> **What is required**:
The records are to be restated in their entirety, word for word.

> **Data excerpts**:

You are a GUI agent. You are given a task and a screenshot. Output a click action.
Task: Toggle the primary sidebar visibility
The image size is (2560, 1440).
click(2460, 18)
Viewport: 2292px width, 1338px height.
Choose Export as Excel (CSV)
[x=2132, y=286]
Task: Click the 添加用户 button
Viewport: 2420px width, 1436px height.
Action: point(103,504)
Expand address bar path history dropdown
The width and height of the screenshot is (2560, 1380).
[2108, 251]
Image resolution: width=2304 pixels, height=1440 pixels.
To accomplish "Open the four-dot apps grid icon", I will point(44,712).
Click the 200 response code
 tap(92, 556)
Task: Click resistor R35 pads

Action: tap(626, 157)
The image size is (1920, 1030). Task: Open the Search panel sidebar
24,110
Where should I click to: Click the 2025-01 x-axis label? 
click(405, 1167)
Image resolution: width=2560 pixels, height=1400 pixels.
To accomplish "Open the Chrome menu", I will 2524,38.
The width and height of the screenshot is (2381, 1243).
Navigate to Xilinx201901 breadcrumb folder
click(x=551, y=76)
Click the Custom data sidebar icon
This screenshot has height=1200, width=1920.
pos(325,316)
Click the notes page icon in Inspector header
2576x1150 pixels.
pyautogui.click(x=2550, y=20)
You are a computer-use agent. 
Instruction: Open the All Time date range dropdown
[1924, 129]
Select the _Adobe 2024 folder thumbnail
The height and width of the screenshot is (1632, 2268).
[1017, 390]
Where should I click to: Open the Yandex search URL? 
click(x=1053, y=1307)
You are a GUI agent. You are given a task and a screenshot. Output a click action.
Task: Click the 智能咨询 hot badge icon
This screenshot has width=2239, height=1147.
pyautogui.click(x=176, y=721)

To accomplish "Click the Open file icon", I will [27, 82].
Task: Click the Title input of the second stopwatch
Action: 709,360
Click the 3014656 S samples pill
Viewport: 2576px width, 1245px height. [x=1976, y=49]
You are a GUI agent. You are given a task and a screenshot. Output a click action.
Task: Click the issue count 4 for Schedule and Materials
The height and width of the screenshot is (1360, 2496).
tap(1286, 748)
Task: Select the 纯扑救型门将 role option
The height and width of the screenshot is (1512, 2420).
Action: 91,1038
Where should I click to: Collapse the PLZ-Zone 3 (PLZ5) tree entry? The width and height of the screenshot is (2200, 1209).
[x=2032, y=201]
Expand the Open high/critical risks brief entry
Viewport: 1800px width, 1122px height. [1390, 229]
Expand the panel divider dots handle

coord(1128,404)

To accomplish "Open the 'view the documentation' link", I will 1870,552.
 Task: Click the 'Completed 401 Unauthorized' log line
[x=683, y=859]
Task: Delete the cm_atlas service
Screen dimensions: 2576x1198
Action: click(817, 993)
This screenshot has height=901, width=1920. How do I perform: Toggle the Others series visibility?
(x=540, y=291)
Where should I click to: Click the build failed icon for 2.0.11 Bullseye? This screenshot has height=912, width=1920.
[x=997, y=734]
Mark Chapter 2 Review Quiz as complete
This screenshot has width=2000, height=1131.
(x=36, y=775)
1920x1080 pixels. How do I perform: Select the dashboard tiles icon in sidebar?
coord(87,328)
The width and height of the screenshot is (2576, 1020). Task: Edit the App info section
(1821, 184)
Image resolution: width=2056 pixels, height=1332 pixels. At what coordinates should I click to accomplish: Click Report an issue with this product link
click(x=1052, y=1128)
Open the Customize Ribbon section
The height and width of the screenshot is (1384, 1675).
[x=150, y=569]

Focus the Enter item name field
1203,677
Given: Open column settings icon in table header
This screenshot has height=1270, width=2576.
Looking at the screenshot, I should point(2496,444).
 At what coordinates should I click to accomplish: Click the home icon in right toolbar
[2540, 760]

> **Exercise response**:
You are a GUI agent. You are given a task and a screenshot. Output a click action.
Task: Toggle the primary sidebar visibility
The image size is (2560, 1440).
click(2460, 18)
Viewport: 2292px width, 1338px height.
Choose Export as Excel (CSV)
[x=2132, y=286]
Task: Click the 添加用户 button
Viewport: 2420px width, 1436px height.
Action: point(103,504)
Expand address bar path history dropdown
The width and height of the screenshot is (2560, 1380).
[2108, 251]
Image resolution: width=2304 pixels, height=1440 pixels.
To accomplish "Open the four-dot apps grid icon", I will point(44,712).
Click the 200 response code
 tap(92, 556)
Task: Click resistor R35 pads

Action: tap(626, 157)
The image size is (1920, 1030). Task: Open the Search panel sidebar
24,110
Where should I click to: Click the 2025-01 x-axis label? 
click(405, 1167)
Image resolution: width=2560 pixels, height=1400 pixels.
To accomplish "Open the Chrome menu", I will 2524,38.
The width and height of the screenshot is (2381, 1243).
Navigate to Xilinx201901 breadcrumb folder
click(x=551, y=76)
Click the Custom data sidebar icon
This screenshot has height=1200, width=1920.
pos(325,316)
Click the notes page icon in Inspector header
2576x1150 pixels.
pyautogui.click(x=2550, y=20)
You are a computer-use agent. 
Instruction: Open the All Time date range dropdown
[1924, 129]
Select the _Adobe 2024 folder thumbnail
The height and width of the screenshot is (1632, 2268).
[1017, 390]
Where should I click to: Open the Yandex search URL? 
click(x=1053, y=1307)
You are a GUI agent. You are given a task and a screenshot. Output a click action.
Task: Click the 智能咨询 hot badge icon
This screenshot has width=2239, height=1147.
pyautogui.click(x=176, y=721)

To accomplish "Click the Open file icon", I will [27, 82].
Task: Click the Title input of the second stopwatch
Action: 709,360
Click the 3014656 S samples pill
Viewport: 2576px width, 1245px height. [x=1976, y=49]
You are a GUI agent. You are given a task and a screenshot. Output a click action.
Task: Click the issue count 4 for Schedule and Materials
The height and width of the screenshot is (1360, 2496).
tap(1286, 748)
Task: Select the 纯扑救型门将 role option
The height and width of the screenshot is (1512, 2420).
Action: 91,1038
Where should I click to: Collapse the PLZ-Zone 3 (PLZ5) tree entry? The width and height of the screenshot is (2200, 1209).
[x=2032, y=201]
Expand the Open high/critical risks brief entry
Viewport: 1800px width, 1122px height. [1390, 229]
Expand the panel divider dots handle

coord(1128,404)

To accomplish "Open the 'view the documentation' link", I will 1870,552.
 Task: Click the 'Completed 401 Unauthorized' log line
[x=683, y=859]
Task: Delete the cm_atlas service
Screen dimensions: 2576x1198
Action: click(817, 993)
This screenshot has height=901, width=1920. How do I perform: Toggle the Others series visibility?
(x=540, y=291)
Where should I click to: Click the build failed icon for 2.0.11 Bullseye? This screenshot has height=912, width=1920.
[x=997, y=734]
Mark Chapter 2 Review Quiz as complete
This screenshot has width=2000, height=1131.
(x=36, y=775)
1920x1080 pixels. How do I perform: Select the dashboard tiles icon in sidebar?
coord(87,328)
The width and height of the screenshot is (2576, 1020). Task: Edit the App info section
(1821, 184)
Image resolution: width=2056 pixels, height=1332 pixels. At what coordinates should I click to accomplish: Click Report an issue with this product link
click(x=1052, y=1128)
Open the Customize Ribbon section
The height and width of the screenshot is (1384, 1675).
[x=150, y=569]

Focus the Enter item name field
1203,677
Given: Open column settings icon in table header
This screenshot has height=1270, width=2576.
Looking at the screenshot, I should point(2496,444).
 At what coordinates should I click to accomplish: Click the home icon in right toolbar
[2540, 760]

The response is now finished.